Recent talk of memes and original sources reminds me that, just the 
other day, I was reading John Venn's book on logic (published 5 years 
before he wrote the paper which gave the name "Venn diagrams" to the
familiar diagrams that had been around much longer), and discovered 
that he spends about 3 pages discussing the probability of producing 
the plays of Shakespeare (he doesn't mention the sonnets...) by 
random-drawing-with-replacement from a bag (not an urn) with the 
latin letters in it (he doesn't mention whitespace, either).  The 
typewriter had only been invented about 5 years before *that*, and no 
monkeys are involved (though an idiot shows up shortly thereafter, 
when he points out that by a *systematic* "mechanism" (essentially, a 
recursive enumeration of all finite strings of letters) that "even an 
idiot" (viz., Turing's "idealized human computing agent") could do, 
the plays would *surely* be produced eventually.  (Venn further 
points out that, in either case, to actually separate the wheat from 
the chaff you would more or less have to have a Shakespeare on hand 
to read the output and give it a thumbs up or thumbs down.)

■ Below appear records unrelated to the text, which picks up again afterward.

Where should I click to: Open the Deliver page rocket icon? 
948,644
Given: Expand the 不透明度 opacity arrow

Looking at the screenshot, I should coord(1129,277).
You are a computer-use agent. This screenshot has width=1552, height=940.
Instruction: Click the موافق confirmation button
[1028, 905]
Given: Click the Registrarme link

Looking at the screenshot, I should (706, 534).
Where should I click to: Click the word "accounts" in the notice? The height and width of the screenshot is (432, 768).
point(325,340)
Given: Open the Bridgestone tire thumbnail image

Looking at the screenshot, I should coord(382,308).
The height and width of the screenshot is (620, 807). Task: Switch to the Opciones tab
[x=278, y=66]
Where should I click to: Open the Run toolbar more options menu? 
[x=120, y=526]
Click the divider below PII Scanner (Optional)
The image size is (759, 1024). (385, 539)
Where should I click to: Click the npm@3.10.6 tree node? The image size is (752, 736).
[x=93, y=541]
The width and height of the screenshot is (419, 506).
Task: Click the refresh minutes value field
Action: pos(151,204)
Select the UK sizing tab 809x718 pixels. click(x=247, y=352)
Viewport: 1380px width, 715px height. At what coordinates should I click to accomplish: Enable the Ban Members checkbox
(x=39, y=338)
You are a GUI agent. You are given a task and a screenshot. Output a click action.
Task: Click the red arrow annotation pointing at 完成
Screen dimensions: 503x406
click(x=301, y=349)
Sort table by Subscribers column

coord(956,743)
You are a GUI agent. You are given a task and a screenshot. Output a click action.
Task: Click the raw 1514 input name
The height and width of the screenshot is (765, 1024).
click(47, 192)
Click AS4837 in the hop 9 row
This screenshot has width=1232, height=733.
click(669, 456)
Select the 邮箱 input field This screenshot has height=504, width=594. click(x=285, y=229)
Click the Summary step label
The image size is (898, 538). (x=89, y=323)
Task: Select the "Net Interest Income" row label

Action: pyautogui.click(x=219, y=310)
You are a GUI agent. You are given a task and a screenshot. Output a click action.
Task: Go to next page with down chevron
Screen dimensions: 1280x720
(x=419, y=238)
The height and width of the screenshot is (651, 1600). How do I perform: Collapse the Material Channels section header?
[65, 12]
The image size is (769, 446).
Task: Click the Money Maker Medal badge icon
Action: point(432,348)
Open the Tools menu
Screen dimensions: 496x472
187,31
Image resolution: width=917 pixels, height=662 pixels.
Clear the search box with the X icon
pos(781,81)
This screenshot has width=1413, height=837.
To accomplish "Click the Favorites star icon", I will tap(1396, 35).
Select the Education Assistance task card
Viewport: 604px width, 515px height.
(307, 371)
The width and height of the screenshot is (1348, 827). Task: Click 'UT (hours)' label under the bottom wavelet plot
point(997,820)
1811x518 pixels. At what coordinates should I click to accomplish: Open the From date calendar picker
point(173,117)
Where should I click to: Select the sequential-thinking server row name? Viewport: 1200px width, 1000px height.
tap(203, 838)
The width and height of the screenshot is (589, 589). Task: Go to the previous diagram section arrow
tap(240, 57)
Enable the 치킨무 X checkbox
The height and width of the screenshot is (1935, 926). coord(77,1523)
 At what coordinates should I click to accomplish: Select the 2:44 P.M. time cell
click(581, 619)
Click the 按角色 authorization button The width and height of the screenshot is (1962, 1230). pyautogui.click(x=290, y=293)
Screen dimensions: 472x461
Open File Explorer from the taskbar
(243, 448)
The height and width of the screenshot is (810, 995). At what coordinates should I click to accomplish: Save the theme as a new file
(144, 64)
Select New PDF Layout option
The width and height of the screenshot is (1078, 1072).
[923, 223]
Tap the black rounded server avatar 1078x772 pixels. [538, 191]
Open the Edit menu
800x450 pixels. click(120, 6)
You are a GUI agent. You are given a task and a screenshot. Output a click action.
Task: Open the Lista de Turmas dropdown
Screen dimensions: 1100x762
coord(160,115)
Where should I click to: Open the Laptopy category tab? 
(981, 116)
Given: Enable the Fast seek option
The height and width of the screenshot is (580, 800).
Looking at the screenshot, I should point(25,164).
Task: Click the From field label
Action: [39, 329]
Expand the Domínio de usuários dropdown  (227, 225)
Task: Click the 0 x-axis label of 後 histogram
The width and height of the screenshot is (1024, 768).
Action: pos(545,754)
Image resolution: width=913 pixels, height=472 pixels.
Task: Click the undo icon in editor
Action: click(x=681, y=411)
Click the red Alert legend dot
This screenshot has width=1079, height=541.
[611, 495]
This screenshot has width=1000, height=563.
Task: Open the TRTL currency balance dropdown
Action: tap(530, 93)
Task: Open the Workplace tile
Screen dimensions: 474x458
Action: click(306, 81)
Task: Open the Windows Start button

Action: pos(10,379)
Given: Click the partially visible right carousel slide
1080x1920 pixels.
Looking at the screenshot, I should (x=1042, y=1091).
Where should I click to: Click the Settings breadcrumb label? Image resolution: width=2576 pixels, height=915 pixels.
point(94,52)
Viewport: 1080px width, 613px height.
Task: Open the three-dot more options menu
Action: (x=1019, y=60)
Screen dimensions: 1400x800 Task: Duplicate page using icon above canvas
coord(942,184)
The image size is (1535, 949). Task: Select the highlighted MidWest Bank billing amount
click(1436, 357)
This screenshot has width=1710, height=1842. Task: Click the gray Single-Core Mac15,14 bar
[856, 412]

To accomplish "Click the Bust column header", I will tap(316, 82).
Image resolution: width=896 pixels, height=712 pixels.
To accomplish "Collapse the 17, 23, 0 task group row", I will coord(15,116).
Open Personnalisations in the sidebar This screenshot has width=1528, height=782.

A cursory search with Google found no indication either of an earlier 
instance of this (proto-)meme, or of anyone before me ever having 
left a written (and Google-ized) record of noticing it for what it 
was.  In particular, the Wikipedia article on what they call "the 
infinite monkey theorem" doesn't mention Venn (or anyone earlier, for 
that matter).  Anyone know anything?

Lee Rudolph

P.S. No monkeys were harmed in the preparation of this message.